WHAT TO PRODUCE: Please reproduce, word for word, only the lines of data starting at the line containing "This screenshot has height=1013, width=1942." and ending at the line containing "Looking at the screenshot, I should 471,31.", with both of those lines included.

[Records from a pointing dataset]
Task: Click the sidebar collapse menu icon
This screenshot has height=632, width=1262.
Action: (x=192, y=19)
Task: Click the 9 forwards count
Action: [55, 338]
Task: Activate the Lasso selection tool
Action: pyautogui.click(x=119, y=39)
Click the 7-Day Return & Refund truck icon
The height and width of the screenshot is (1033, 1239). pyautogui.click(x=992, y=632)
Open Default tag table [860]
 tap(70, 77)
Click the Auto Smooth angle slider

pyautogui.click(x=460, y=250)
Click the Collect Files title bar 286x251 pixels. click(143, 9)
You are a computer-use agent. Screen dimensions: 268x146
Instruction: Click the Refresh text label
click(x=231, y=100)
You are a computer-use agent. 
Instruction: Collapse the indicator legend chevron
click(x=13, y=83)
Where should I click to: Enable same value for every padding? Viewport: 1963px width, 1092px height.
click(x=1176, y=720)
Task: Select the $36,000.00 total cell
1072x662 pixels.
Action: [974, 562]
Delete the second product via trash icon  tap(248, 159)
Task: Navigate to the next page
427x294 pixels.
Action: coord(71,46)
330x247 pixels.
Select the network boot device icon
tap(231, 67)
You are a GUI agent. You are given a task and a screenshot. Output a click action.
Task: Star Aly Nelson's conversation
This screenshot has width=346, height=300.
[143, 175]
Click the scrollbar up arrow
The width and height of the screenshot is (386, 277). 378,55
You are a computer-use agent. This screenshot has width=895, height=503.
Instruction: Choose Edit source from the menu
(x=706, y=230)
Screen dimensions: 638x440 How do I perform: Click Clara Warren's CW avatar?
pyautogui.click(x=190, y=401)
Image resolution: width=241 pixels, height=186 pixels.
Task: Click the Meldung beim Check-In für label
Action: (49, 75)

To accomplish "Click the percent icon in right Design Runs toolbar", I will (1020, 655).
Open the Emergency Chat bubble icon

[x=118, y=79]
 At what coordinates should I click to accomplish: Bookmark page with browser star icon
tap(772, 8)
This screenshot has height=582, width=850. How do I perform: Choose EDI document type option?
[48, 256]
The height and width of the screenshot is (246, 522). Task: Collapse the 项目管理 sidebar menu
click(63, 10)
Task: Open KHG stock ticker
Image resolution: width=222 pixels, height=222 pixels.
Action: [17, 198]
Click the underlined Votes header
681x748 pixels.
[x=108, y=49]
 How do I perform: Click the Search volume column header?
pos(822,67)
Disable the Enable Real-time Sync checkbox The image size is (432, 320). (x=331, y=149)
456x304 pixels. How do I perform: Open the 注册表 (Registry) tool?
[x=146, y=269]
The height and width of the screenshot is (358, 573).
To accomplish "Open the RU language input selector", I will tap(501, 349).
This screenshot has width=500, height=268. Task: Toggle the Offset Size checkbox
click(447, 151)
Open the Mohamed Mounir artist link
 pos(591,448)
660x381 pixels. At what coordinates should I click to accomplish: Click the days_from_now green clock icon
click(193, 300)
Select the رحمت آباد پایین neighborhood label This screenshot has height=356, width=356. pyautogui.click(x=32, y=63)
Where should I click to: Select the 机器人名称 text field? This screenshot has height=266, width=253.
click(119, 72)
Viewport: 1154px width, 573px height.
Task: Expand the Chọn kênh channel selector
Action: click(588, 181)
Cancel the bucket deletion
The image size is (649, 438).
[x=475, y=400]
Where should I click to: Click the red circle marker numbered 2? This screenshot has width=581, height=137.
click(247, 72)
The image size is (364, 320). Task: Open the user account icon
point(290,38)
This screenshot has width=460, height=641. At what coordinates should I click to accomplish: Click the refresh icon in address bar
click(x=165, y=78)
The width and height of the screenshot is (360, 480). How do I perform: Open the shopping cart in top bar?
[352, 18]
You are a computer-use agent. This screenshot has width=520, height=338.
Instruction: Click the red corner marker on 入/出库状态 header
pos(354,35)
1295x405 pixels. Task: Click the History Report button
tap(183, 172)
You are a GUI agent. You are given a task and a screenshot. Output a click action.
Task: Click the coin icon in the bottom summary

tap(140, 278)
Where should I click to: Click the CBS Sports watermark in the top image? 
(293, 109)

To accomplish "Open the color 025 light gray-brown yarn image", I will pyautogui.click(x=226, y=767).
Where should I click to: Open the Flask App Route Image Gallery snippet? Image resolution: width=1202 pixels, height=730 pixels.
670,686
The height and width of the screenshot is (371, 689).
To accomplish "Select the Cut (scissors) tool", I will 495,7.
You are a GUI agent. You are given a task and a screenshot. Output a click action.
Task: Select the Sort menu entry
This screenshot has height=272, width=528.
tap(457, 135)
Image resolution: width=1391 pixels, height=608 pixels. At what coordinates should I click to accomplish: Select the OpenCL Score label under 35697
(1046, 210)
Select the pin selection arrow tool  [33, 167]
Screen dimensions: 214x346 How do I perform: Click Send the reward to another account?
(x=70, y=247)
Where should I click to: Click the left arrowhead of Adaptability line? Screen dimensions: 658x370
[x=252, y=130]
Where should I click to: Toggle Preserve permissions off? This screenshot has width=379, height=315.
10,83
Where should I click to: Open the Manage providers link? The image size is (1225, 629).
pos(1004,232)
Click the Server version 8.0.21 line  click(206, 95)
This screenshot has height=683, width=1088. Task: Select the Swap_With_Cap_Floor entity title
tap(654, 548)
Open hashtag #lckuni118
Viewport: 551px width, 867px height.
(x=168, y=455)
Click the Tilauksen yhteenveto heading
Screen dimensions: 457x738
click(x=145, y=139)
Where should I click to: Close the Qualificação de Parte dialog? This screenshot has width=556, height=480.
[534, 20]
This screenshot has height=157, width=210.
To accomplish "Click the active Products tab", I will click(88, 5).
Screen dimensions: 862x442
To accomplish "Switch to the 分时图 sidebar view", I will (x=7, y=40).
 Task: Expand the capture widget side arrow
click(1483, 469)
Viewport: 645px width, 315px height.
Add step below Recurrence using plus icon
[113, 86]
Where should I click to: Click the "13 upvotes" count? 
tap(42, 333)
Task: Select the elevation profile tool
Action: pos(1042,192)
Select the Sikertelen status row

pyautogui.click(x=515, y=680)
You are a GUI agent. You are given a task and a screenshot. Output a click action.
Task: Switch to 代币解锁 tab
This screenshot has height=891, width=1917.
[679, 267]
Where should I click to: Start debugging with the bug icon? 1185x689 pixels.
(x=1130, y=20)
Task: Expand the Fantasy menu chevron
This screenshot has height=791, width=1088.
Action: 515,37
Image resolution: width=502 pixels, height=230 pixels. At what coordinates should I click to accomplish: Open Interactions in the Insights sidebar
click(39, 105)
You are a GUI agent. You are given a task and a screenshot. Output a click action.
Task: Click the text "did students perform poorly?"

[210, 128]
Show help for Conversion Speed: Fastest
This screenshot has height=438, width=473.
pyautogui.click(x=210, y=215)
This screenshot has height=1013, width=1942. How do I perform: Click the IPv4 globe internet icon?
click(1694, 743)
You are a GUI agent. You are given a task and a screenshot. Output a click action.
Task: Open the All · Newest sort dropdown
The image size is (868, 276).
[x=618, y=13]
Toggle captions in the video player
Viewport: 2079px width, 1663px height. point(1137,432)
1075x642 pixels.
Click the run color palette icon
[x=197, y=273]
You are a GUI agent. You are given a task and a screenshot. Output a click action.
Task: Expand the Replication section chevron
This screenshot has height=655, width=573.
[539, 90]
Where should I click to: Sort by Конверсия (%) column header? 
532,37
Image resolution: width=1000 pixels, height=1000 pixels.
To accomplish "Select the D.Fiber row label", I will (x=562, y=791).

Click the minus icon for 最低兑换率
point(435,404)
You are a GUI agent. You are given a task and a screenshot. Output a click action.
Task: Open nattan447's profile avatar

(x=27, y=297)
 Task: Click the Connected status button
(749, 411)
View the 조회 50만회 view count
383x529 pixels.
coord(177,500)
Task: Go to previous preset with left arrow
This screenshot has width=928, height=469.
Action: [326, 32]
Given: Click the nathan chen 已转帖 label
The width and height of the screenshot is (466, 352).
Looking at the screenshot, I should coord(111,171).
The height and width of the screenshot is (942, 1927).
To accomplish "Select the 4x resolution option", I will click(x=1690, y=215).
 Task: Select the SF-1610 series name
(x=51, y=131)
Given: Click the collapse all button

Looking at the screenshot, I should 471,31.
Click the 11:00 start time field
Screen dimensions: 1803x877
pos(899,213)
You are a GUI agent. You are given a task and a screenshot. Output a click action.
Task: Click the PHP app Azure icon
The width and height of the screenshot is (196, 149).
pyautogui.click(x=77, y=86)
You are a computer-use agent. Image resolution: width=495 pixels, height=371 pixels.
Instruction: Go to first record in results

RESULT OF THIS TASK:
This screenshot has height=1013, width=1942. How do I perform: Click the IPv4 globe internet icon?
click(1694, 743)
You are a GUI agent. You are given a task and a screenshot. Output a click action.
Task: Open the All · Newest sort dropdown
The image size is (868, 276).
[x=618, y=13]
Toggle captions in the video player
Viewport: 2079px width, 1663px height. point(1137,432)
1075x642 pixels.
Click the run color palette icon
[x=197, y=273]
You are a GUI agent. You are given a task and a screenshot. Output a click action.
Task: Expand the Replication section chevron
This screenshot has height=655, width=573.
[539, 90]
Where should I click to: Sort by Конверсия (%) column header? 
532,37
Image resolution: width=1000 pixels, height=1000 pixels.
To accomplish "Select the D.Fiber row label", I will (x=562, y=791).

Click the minus icon for 最低兑换率
point(435,404)
You are a GUI agent. You are given a task and a screenshot. Output a click action.
Task: Open nattan447's profile avatar

(x=27, y=297)
 Task: Click the Connected status button
(749, 411)
View the 조회 50만회 view count
383x529 pixels.
coord(177,500)
Task: Go to previous preset with left arrow
This screenshot has width=928, height=469.
Action: [326, 32]
Given: Click the nathan chen 已转帖 label
The width and height of the screenshot is (466, 352).
Looking at the screenshot, I should coord(111,171).
The height and width of the screenshot is (942, 1927).
To accomplish "Select the 4x resolution option", I will click(x=1690, y=215).
 Task: Select the SF-1610 series name
(x=51, y=131)
Given: Click the collapse all button

Looking at the screenshot, I should 471,31.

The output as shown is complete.